Task objective >> Your task is to repeat each record verbatim, exactly as it was written.
[Listed records — start]
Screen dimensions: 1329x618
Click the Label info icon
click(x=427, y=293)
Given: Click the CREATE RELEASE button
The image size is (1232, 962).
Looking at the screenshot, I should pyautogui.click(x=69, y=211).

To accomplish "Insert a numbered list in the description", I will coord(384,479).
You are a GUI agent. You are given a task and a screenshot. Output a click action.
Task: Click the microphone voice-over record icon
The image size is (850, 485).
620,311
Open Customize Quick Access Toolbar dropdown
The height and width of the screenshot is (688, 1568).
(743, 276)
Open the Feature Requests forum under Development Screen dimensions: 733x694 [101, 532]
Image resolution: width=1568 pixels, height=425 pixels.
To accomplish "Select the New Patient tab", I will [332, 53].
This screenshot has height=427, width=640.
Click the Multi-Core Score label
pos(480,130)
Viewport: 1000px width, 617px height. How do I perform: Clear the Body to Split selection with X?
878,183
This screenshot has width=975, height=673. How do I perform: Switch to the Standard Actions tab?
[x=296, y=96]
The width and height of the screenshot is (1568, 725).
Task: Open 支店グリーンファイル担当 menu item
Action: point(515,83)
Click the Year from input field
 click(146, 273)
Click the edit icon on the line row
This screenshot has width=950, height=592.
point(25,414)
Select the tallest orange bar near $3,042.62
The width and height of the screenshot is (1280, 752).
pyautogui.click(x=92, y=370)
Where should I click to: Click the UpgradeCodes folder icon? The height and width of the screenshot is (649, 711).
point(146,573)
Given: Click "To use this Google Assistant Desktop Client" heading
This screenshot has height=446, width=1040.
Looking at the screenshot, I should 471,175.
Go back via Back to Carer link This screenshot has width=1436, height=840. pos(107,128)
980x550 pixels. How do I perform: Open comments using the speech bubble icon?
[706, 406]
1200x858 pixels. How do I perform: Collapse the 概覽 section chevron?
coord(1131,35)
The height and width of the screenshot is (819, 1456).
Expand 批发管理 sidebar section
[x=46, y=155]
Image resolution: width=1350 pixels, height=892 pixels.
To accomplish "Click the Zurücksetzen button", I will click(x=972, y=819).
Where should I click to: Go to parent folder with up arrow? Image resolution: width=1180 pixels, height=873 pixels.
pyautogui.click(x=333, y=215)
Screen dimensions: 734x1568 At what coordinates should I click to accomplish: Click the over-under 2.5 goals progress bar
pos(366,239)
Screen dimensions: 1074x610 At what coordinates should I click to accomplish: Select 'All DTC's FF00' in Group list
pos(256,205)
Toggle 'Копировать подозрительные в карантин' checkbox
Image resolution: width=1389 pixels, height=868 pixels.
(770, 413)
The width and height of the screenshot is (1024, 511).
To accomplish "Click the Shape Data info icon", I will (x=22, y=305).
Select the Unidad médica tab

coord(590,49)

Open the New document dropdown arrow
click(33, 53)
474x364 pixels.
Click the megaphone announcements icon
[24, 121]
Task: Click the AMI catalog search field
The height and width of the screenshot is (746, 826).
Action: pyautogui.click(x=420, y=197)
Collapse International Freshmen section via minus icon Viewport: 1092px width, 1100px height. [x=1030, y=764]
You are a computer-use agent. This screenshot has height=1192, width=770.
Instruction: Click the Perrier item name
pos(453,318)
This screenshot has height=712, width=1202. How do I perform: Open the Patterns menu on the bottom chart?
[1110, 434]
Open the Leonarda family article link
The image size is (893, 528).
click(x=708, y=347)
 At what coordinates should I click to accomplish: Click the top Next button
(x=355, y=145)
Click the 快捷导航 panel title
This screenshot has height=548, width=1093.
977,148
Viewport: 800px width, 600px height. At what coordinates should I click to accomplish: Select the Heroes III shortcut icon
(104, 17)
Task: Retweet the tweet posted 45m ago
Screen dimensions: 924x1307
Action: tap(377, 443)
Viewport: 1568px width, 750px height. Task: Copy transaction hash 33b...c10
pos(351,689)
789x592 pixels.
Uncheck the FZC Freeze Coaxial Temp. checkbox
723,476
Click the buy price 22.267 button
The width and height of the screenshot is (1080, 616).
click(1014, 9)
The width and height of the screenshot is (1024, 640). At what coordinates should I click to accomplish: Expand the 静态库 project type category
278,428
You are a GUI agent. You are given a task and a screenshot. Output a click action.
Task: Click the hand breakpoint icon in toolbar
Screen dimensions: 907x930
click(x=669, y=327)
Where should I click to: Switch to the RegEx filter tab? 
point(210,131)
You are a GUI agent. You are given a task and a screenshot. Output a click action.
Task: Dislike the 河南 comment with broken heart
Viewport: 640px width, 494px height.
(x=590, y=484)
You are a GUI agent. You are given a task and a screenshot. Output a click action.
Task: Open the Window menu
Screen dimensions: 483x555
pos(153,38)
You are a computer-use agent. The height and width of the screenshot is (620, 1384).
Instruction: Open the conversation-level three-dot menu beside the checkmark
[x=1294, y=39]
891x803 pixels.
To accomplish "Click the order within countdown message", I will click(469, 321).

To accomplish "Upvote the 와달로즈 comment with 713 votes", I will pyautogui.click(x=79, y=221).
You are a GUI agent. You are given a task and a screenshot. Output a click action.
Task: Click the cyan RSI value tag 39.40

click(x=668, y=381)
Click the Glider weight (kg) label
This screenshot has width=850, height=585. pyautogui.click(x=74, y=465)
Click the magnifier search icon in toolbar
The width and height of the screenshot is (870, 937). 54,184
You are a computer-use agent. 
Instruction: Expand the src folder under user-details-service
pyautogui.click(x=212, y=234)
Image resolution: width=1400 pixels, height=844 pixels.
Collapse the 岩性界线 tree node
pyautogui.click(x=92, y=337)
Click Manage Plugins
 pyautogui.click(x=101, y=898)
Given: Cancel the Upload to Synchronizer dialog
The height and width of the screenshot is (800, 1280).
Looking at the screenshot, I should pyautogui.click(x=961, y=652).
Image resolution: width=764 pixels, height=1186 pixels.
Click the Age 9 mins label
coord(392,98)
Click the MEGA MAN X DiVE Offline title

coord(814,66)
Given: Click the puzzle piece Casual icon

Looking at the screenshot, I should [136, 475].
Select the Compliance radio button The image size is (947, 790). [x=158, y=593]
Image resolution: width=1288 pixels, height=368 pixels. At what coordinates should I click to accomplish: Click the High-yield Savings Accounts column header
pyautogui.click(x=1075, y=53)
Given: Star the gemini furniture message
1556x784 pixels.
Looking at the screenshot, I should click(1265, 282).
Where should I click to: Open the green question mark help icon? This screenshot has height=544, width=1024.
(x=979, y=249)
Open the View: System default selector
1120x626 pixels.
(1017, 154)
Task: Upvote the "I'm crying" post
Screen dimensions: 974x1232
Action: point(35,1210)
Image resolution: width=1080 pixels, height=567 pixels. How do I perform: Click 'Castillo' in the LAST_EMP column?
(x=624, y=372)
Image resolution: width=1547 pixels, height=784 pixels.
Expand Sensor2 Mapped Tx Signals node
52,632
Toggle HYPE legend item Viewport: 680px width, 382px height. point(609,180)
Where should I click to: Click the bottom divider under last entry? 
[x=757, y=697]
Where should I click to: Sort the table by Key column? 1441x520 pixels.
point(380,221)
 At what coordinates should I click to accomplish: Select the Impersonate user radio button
[Listed records — finish]
Answer to this problem >>
Screen dimensions: 1329x618
Click the Label info icon
click(x=427, y=293)
Given: Click the CREATE RELEASE button
The image size is (1232, 962).
Looking at the screenshot, I should pyautogui.click(x=69, y=211).

To accomplish "Insert a numbered list in the description", I will coord(384,479).
You are a GUI agent. You are given a task and a screenshot. Output a click action.
Task: Click the microphone voice-over record icon
The image size is (850, 485).
620,311
Open Customize Quick Access Toolbar dropdown
The height and width of the screenshot is (688, 1568).
(743, 276)
Open the Feature Requests forum under Development Screen dimensions: 733x694 [101, 532]
Image resolution: width=1568 pixels, height=425 pixels.
To accomplish "Select the New Patient tab", I will [332, 53].
This screenshot has height=427, width=640.
Click the Multi-Core Score label
pos(480,130)
Viewport: 1000px width, 617px height. How do I perform: Clear the Body to Split selection with X?
878,183
This screenshot has width=975, height=673. How do I perform: Switch to the Standard Actions tab?
[x=296, y=96]
The width and height of the screenshot is (1568, 725).
Task: Open 支店グリーンファイル担当 menu item
Action: point(515,83)
Click the Year from input field
 click(146, 273)
Click the edit icon on the line row
This screenshot has width=950, height=592.
point(25,414)
Select the tallest orange bar near $3,042.62
The width and height of the screenshot is (1280, 752).
pyautogui.click(x=92, y=370)
Where should I click to: Click the UpgradeCodes folder icon? The height and width of the screenshot is (649, 711).
point(146,573)
Given: Click "To use this Google Assistant Desktop Client" heading
This screenshot has height=446, width=1040.
Looking at the screenshot, I should 471,175.
Go back via Back to Carer link This screenshot has width=1436, height=840. pos(107,128)
980x550 pixels. How do I perform: Open comments using the speech bubble icon?
[706, 406]
1200x858 pixels. How do I perform: Collapse the 概覽 section chevron?
coord(1131,35)
The height and width of the screenshot is (819, 1456).
Expand 批发管理 sidebar section
[x=46, y=155]
Image resolution: width=1350 pixels, height=892 pixels.
To accomplish "Click the Zurücksetzen button", I will click(x=972, y=819).
Where should I click to: Go to parent folder with up arrow? Image resolution: width=1180 pixels, height=873 pixels.
pyautogui.click(x=333, y=215)
Screen dimensions: 734x1568 At what coordinates should I click to accomplish: Click the over-under 2.5 goals progress bar
pos(366,239)
Screen dimensions: 1074x610 At what coordinates should I click to accomplish: Select 'All DTC's FF00' in Group list
pos(256,205)
Toggle 'Копировать подозрительные в карантин' checkbox
Image resolution: width=1389 pixels, height=868 pixels.
(770, 413)
The width and height of the screenshot is (1024, 511).
To accomplish "Click the Shape Data info icon", I will (x=22, y=305).
Select the Unidad médica tab

coord(590,49)

Open the New document dropdown arrow
click(33, 53)
474x364 pixels.
Click the megaphone announcements icon
[24, 121]
Task: Click the AMI catalog search field
The height and width of the screenshot is (746, 826).
Action: pyautogui.click(x=420, y=197)
Collapse International Freshmen section via minus icon Viewport: 1092px width, 1100px height. [x=1030, y=764]
You are a computer-use agent. This screenshot has height=1192, width=770.
Instruction: Click the Perrier item name
pos(453,318)
This screenshot has height=712, width=1202. How do I perform: Open the Patterns menu on the bottom chart?
[1110, 434]
Open the Leonarda family article link
The image size is (893, 528).
click(x=708, y=347)
 At what coordinates should I click to accomplish: Click the top Next button
(x=355, y=145)
Click the 快捷导航 panel title
This screenshot has height=548, width=1093.
977,148
Viewport: 800px width, 600px height. At what coordinates should I click to accomplish: Select the Heroes III shortcut icon
(104, 17)
Task: Retweet the tweet posted 45m ago
Screen dimensions: 924x1307
Action: tap(377, 443)
Viewport: 1568px width, 750px height. Task: Copy transaction hash 33b...c10
pos(351,689)
789x592 pixels.
Uncheck the FZC Freeze Coaxial Temp. checkbox
723,476
Click the buy price 22.267 button
The width and height of the screenshot is (1080, 616).
click(1014, 9)
The width and height of the screenshot is (1024, 640). At what coordinates should I click to accomplish: Expand the 静态库 project type category
278,428
You are a GUI agent. You are given a task and a screenshot. Output a click action.
Task: Click the hand breakpoint icon in toolbar
Screen dimensions: 907x930
click(x=669, y=327)
Where should I click to: Switch to the RegEx filter tab? 
point(210,131)
You are a GUI agent. You are given a task and a screenshot. Output a click action.
Task: Dislike the 河南 comment with broken heart
Viewport: 640px width, 494px height.
(x=590, y=484)
You are a GUI agent. You are given a task and a screenshot. Output a click action.
Task: Open the Window menu
Screen dimensions: 483x555
pos(153,38)
You are a computer-use agent. The height and width of the screenshot is (620, 1384).
Instruction: Open the conversation-level three-dot menu beside the checkmark
[x=1294, y=39]
891x803 pixels.
To accomplish "Click the order within countdown message", I will click(469, 321).

To accomplish "Upvote the 와달로즈 comment with 713 votes", I will pyautogui.click(x=79, y=221).
You are a GUI agent. You are given a task and a screenshot. Output a click action.
Task: Click the cyan RSI value tag 39.40

click(x=668, y=381)
Click the Glider weight (kg) label
This screenshot has width=850, height=585. pyautogui.click(x=74, y=465)
Click the magnifier search icon in toolbar
The width and height of the screenshot is (870, 937). 54,184
You are a computer-use agent. 
Instruction: Expand the src folder under user-details-service
pyautogui.click(x=212, y=234)
Image resolution: width=1400 pixels, height=844 pixels.
Collapse the 岩性界线 tree node
pyautogui.click(x=92, y=337)
Click Manage Plugins
 pyautogui.click(x=101, y=898)
Given: Cancel the Upload to Synchronizer dialog
The height and width of the screenshot is (800, 1280).
Looking at the screenshot, I should pyautogui.click(x=961, y=652).
Image resolution: width=764 pixels, height=1186 pixels.
Click the Age 9 mins label
coord(392,98)
Click the MEGA MAN X DiVE Offline title

coord(814,66)
Given: Click the puzzle piece Casual icon

Looking at the screenshot, I should [136, 475].
Select the Compliance radio button The image size is (947, 790). [x=158, y=593]
Image resolution: width=1288 pixels, height=368 pixels. At what coordinates should I click to accomplish: Click the High-yield Savings Accounts column header
pyautogui.click(x=1075, y=53)
Given: Star the gemini furniture message
1556x784 pixels.
Looking at the screenshot, I should click(1265, 282).
Where should I click to: Open the green question mark help icon? This screenshot has height=544, width=1024.
(x=979, y=249)
Open the View: System default selector
1120x626 pixels.
(1017, 154)
Task: Upvote the "I'm crying" post
Screen dimensions: 974x1232
Action: point(35,1210)
Image resolution: width=1080 pixels, height=567 pixels. How do I perform: Click 'Castillo' in the LAST_EMP column?
(x=624, y=372)
Image resolution: width=1547 pixels, height=784 pixels.
Expand Sensor2 Mapped Tx Signals node
52,632
Toggle HYPE legend item Viewport: 680px width, 382px height. point(609,180)
Where should I click to: Click the bottom divider under last entry? 
[x=757, y=697]
Where should I click to: Sort the table by Key column? 1441x520 pixels.
point(380,221)
 At what coordinates should I click to accomplish: Select the Impersonate user radio button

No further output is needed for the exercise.